In the U.S. there is an organization called the National Labor Relations Board which governs employee rights under federal laws. The NLRB states that it is unlawful to compel a worker to be in the same union as his supervisor. Even so, labor unions in higher education compel non tenured faculty (contingent/part-time/adjunct) to be in the same union as their department chairs who are most often full-time, tenured faculty who serve as de facto administrators and administrator designees. As such, as pointed out in the paper by Berg, the precarious status of the non-tenured professor makes him a prime target for anxiety-producing emotional abuse. In my case, at least two full-time professors who were union presidents (both department chairs) became division deans; in another instance, a full-time union grievance officer left his position as a union officer and professor
to take a position as an interim Director of Personnel with his sights on the Vice Presidency of Personnel. (He did not get the position and was forced to return to being a mere tenured professor and union officer. The Vice Presidency went to a man outside of the college, and the directorship was given to the new VPs girlfriend.)

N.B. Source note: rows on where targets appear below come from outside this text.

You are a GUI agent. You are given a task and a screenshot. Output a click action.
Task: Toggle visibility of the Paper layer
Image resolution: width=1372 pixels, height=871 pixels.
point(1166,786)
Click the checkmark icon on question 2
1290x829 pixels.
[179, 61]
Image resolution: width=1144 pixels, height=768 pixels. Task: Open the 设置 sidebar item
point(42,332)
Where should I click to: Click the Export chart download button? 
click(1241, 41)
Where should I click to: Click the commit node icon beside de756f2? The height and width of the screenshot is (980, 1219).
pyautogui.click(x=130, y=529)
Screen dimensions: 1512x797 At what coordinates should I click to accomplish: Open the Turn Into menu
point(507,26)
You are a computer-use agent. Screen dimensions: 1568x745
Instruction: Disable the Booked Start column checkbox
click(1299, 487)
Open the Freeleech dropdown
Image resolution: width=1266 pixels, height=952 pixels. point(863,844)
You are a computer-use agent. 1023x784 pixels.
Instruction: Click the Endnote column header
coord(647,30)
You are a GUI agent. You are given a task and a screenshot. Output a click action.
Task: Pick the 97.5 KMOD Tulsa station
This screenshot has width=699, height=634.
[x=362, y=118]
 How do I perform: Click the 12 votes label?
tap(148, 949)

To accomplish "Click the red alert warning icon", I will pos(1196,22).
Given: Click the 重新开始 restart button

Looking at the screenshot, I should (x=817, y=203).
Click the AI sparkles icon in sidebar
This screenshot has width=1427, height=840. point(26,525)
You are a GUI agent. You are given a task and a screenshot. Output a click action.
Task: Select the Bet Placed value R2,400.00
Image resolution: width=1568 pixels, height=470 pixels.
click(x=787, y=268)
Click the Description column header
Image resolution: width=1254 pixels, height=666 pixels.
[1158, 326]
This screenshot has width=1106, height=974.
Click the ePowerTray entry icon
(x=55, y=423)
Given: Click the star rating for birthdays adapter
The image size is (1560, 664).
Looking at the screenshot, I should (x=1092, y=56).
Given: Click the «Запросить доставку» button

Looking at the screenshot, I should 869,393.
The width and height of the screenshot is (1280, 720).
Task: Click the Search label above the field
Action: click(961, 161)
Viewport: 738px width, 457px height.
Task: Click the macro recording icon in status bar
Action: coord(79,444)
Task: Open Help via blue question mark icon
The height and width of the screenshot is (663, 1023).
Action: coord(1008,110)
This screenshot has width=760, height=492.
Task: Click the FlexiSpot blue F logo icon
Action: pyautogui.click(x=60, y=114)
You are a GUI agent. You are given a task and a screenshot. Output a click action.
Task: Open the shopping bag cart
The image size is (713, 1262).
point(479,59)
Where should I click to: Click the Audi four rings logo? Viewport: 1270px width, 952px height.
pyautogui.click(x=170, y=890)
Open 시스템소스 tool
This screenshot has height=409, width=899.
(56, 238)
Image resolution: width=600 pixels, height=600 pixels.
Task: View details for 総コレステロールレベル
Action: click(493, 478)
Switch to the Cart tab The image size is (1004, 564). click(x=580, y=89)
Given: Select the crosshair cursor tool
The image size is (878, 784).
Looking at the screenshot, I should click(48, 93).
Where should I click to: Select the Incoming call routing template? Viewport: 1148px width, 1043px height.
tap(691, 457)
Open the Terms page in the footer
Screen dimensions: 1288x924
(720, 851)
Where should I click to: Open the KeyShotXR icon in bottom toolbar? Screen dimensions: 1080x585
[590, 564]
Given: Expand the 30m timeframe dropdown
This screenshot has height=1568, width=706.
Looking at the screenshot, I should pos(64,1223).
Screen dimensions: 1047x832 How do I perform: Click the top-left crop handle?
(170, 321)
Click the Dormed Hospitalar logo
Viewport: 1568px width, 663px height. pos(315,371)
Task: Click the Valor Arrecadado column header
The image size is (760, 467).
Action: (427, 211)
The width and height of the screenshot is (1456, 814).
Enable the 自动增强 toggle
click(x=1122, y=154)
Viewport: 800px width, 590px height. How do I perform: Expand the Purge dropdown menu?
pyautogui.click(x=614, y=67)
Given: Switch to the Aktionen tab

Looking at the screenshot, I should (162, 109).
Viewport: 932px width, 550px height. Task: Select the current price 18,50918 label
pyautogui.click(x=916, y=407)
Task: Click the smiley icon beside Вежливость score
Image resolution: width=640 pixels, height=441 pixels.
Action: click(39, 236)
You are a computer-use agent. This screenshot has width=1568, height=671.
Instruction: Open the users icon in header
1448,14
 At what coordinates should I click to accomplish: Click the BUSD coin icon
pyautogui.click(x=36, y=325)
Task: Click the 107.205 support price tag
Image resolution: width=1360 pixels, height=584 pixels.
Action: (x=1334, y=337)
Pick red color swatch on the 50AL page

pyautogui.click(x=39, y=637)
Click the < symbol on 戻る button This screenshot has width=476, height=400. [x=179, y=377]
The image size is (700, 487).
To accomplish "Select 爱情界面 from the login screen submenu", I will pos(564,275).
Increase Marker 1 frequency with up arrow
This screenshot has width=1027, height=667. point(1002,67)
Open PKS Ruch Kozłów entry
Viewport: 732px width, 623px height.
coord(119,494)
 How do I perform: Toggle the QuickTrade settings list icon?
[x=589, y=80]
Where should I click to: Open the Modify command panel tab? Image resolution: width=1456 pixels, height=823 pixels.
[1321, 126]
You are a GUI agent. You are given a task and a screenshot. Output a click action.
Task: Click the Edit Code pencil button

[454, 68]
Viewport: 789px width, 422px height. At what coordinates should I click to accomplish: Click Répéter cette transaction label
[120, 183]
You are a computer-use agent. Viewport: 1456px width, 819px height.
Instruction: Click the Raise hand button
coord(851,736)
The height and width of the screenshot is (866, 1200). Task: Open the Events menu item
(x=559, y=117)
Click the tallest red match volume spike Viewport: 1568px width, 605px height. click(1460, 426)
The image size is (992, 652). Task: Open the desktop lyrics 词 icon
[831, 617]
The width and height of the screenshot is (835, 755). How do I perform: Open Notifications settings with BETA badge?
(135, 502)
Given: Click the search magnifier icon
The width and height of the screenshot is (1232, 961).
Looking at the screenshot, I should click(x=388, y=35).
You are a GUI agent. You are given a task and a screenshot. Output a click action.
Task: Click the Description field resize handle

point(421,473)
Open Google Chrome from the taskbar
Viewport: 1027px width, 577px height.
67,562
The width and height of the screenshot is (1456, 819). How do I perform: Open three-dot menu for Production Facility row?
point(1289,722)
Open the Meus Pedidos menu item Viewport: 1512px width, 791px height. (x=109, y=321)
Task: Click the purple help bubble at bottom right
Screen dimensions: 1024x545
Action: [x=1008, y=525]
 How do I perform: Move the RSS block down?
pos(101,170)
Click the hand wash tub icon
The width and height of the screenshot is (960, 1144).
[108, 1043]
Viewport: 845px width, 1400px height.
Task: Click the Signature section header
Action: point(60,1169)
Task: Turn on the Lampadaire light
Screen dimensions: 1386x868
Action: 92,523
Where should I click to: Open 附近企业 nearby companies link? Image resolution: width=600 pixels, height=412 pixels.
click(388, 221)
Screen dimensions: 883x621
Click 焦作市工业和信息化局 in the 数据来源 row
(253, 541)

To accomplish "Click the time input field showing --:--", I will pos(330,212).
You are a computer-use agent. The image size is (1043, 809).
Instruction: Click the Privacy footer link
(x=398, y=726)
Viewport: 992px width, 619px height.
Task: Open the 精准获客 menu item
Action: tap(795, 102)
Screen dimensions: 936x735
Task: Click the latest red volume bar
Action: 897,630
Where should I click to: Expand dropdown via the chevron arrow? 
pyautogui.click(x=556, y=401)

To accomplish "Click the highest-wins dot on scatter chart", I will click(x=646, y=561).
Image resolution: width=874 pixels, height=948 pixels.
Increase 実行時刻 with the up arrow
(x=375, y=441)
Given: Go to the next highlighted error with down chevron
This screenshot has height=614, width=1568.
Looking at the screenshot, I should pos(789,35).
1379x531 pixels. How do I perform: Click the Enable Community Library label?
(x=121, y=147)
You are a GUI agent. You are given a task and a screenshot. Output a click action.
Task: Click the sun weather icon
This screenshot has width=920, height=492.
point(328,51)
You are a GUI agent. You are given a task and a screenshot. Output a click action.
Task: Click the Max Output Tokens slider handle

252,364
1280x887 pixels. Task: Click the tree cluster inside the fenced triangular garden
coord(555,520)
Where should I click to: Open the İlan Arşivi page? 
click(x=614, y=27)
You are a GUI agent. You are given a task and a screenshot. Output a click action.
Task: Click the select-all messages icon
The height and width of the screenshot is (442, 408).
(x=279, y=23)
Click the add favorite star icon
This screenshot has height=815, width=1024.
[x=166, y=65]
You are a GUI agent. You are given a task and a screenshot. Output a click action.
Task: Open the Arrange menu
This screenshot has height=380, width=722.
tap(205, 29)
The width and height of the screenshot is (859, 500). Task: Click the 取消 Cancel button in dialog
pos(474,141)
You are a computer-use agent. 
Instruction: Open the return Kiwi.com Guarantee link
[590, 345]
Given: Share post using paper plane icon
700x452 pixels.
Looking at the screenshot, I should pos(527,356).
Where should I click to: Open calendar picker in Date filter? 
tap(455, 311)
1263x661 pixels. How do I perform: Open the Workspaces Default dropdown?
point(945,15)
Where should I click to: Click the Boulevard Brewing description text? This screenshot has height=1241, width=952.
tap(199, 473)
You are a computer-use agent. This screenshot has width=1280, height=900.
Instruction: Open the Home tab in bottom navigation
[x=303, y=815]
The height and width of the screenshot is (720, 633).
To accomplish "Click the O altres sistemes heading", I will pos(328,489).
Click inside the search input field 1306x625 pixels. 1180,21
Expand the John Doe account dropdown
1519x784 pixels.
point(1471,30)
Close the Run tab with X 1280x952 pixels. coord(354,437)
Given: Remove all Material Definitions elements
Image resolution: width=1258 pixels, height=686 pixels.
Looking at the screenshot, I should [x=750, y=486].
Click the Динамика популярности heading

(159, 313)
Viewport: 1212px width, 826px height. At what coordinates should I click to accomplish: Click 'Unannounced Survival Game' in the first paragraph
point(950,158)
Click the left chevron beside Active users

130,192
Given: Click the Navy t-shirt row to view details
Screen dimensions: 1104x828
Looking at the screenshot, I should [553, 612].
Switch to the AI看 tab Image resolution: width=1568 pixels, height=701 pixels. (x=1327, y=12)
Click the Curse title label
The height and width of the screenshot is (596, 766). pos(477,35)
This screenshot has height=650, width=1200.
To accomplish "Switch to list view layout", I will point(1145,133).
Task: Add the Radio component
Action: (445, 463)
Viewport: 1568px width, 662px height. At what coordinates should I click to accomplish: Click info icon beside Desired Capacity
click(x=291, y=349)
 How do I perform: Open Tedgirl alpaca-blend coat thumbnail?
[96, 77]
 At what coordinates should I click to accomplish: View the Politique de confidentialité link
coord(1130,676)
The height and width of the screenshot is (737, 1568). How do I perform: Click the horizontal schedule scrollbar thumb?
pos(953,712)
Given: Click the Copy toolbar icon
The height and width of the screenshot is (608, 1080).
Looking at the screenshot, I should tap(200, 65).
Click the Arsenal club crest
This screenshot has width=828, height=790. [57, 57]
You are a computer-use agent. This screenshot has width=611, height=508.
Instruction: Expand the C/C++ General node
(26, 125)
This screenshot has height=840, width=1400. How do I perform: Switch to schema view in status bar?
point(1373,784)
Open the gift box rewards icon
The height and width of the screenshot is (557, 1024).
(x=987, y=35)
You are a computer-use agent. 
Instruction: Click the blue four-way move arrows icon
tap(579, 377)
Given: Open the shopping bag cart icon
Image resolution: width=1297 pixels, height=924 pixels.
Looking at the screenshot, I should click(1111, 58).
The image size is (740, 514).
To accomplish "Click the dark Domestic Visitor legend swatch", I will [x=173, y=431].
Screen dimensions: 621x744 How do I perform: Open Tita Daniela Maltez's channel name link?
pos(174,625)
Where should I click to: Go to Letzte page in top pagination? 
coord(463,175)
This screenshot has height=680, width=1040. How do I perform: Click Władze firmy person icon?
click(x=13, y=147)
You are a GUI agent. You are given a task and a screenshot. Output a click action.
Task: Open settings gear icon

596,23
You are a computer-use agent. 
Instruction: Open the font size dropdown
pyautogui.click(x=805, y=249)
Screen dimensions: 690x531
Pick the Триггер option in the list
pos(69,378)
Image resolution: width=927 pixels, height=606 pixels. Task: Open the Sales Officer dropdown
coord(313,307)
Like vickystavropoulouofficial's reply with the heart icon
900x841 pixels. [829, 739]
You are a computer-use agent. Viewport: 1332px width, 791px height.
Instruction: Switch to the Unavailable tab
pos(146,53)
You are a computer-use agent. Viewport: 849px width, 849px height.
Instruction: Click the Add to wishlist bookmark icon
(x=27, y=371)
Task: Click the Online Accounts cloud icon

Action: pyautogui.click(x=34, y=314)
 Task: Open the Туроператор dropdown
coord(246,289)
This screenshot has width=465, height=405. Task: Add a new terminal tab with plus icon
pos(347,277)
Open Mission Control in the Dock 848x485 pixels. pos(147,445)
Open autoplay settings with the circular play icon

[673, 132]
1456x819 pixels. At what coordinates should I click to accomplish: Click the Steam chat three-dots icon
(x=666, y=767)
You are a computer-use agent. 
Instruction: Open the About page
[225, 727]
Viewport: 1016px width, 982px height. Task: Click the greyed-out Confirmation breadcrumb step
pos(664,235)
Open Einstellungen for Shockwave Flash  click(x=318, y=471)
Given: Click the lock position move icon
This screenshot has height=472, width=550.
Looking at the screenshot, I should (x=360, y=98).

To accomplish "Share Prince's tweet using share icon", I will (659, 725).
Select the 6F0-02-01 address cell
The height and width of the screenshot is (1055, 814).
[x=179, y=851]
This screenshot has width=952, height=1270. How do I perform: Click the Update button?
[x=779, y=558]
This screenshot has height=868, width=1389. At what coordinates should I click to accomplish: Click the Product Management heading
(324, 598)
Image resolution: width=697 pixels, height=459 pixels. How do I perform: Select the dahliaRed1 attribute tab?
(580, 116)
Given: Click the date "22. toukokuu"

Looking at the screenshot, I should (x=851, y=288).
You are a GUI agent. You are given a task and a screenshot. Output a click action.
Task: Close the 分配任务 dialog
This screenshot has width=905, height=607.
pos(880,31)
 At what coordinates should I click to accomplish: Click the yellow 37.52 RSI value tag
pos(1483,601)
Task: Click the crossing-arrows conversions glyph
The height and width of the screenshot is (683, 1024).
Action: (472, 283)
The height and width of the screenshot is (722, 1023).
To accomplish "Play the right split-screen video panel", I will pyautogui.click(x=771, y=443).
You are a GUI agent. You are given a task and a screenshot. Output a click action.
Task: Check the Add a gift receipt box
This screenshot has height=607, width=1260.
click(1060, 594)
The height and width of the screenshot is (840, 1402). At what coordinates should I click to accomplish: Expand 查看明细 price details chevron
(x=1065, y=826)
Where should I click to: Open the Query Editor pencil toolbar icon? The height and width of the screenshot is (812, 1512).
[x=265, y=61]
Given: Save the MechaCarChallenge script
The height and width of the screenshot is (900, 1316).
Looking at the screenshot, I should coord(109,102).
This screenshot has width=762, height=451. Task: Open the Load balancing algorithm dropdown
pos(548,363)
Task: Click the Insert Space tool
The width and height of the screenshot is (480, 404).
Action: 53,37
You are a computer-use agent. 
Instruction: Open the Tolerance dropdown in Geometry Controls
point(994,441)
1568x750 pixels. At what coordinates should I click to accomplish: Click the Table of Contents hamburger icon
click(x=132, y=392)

My district superintendent wrote her doctoral dissertation on the use of workplace bullying (inducing fear) is used as a managerial tool. The dissertation delineates the step-by-step techniques and the steps to induce fear in faculty and eventual cause their removal or resignation. The dissertation states verbatim that a professor can be scared "shitless" through the use of these tools which she describes as like "spousal or sexual abuse." Although the dissertation condemns the use of bullying, it is clear that there is an unsaid approval of the techniques as they are evident in almost all cases of bullying in some form, and my experiences match the strategies in the dissertation one-for-one.
In short, it describes how to separate, marginalize and eliminate faculty who are not servile and complacent in the "erode, isolate, separate" strategy. This explains what the Asian professor in your blog was singled out, and why my district is currently facing, according to a full-time colleague, "22 or 23" complaints of unlawful discrimination. It is titled, "Realigning: A grounded theory of academic workplace conflict," by Melinda Nish in 2011.
It is fortunate for me that I do not rely solely on my part-time teaching income, and I have other sources of livelihood. Other professors must teach or a living and are therefore more prone to anxiety from unscrupulous colleagues and administrators. Still the loss of my livelihood has been heartbreaking, as I will no longer be teaching. This alone deserves mourning.
I am sad to report that not only vulnerable part-timers are victims of campaigns of bullying. A full-timer, a former union president no less, is now under attack by the college and the new union officers. This professor was very ethical, and upheld the rights and sense of justice for all employees. She now comes under attack in the support of cronyism cloaked under the guise of unlawful discrimination. For irony, the accuser made allegations against her of racial prejudice once publicly stated-- in order to ingratiate himself to his employers--that no racial prejudice exists in the college. He now states that prejudice indeed does exist.
This flip-flopping in what is said and what is done is very characteristic of the bullying as described in the dissertation. It is typical that a bully (the college administration) and his cronies will use any means (betrayal and backstabbing) in order to meet its ends.
I have only two advocates who will be talking to my dean about my loss of status: one administrator and one former union president, the ethical professor.
In March, the dean who robbed me of my livelihood (I have lost more than $40,000 USD in potential income), colluded with the chair who wanted to hire her friends, and deprived me of the joy of my profession is no longer with the district. Evidently she has hired an attorney that I could not myself afford, one who has a proven track record of winning large settlements against the college.